A new study released Saturday says that a staggering 28 million elective surgeries across the globe could be cancelled as a result of the Covid-19 pandemic leading to patients facing lengthy waits for their health issues to be resolved.

In Kenya, each additional week of disruption is estimated to lead to the cancellation of an extra 1,600 surgeries, significantly extending the period it will take to clear the backlog.

“The new directive by the ministry to test for Covid-19 before admitting patients has further worsened the situation because patients now fear that a positive test will result to an automatic isolation and increase in costs which insurances will not even cater for,” lamented Dr Louis Listwa, who chairs the Kenya society of anaesthesiologists, adding that hospitals’ capacity has significantly reduced to between 30 and 35 per cent.

In a letter addressed to all the county executive committee members of health in March, the government recommended that hospitals work to postpone or cancel all elective and non-urgent surgical procedures.

On Friday, Director-General for Health Dr Patrick Amoth said that the interim infection prevention and control recommendations for Covid-19 in hospitals were still in effect.

Asked whether the directive had been lifted he responded with: “still stands” through a text message.

The modelling study, published in the British Journal of Surgery, indicates that each additional week of disruption to hospital services will be associated with a further 2.4 million cancellations.

According to the CovidSurg Collaborative projections, based on a three-month period of peak disruption to hospital services due to Covid-19, 28.4 million elective surgeries worldwide will be cancelled or postponed in 2020.

Led by researchers at the University of Birmingham, researchers collected detailed information from surgeons across 359 hospitals and 71 countries on plans for cancellation of elective surgery.

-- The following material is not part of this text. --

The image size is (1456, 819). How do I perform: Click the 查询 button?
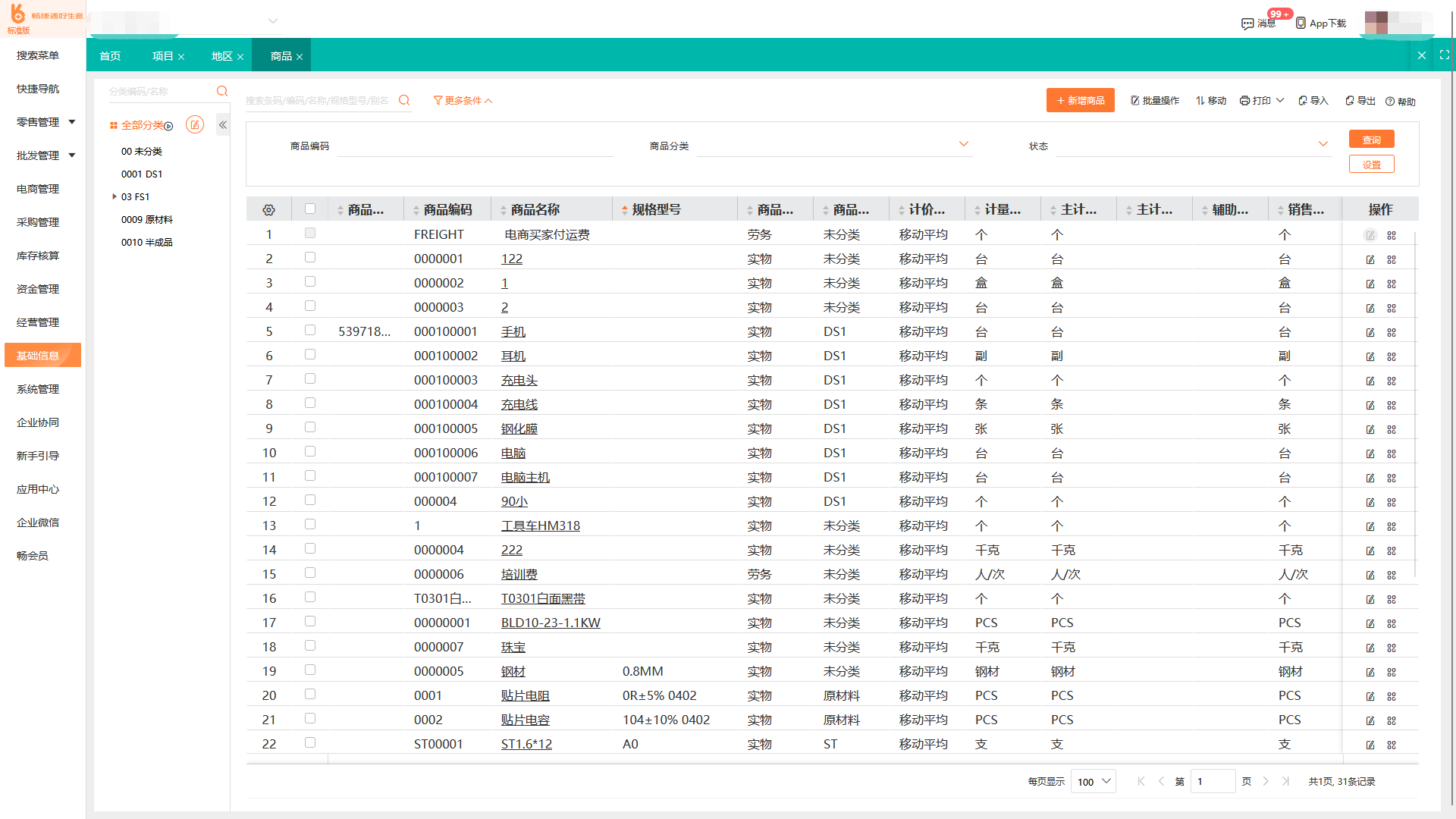click(x=1371, y=139)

The data was then statistically modelled to estimate totals for cancelled surgery across 190 countries.

“Although essential, cancellations place a heavy burden on patients and society. Patients’ conditions may deteriorate, worsening their quality of life as they wait for rescheduled surgery. In some cases, for example cancer, delayed surgeries may lead to a number of unnecessary deaths,” Mr Aneel Bhangu, a consultant surgeon and senior lecturer at the National Institute for Health Research (NIHR) commented.

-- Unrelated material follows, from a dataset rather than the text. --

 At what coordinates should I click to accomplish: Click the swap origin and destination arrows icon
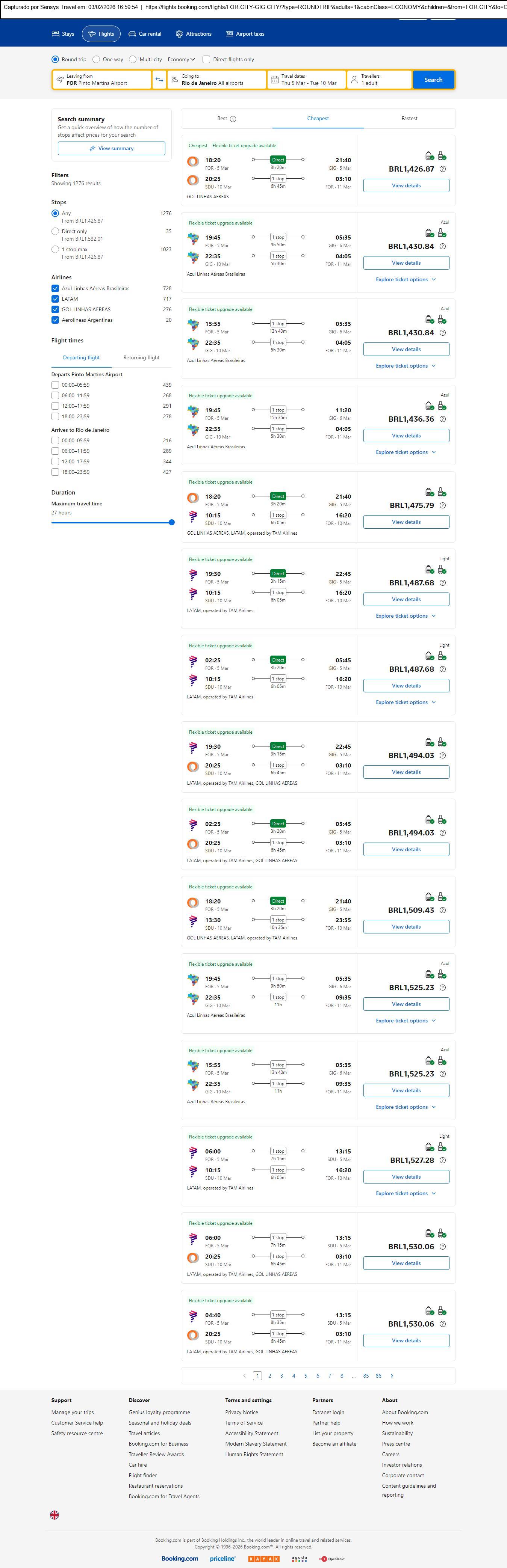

The researchers project that worldwide 72.3 per cent of planned surgeries would be cancelled through the peak period of Covid-19 related disruption. Most cancelled surgeries will be for non-cancer conditions. Orthopaedic procedures will be cancelled most frequently, with 6.3 million orthopaedic surgeries cancelled worldwide over a 12-week period. It is also projected that globally 2.3 million cancer surgeries will be cancelled or postponed.

This is the latest projections in a stockpile of projections of the impact of the ongoing coronavirus on different illnesses. Other projections include those of impact of Covid-19 on HIV which estimate that lack of access to the life-saving drugs could result in additional 500,000 deaths in sub-Saharan countries, while cancer cases could also shoot up.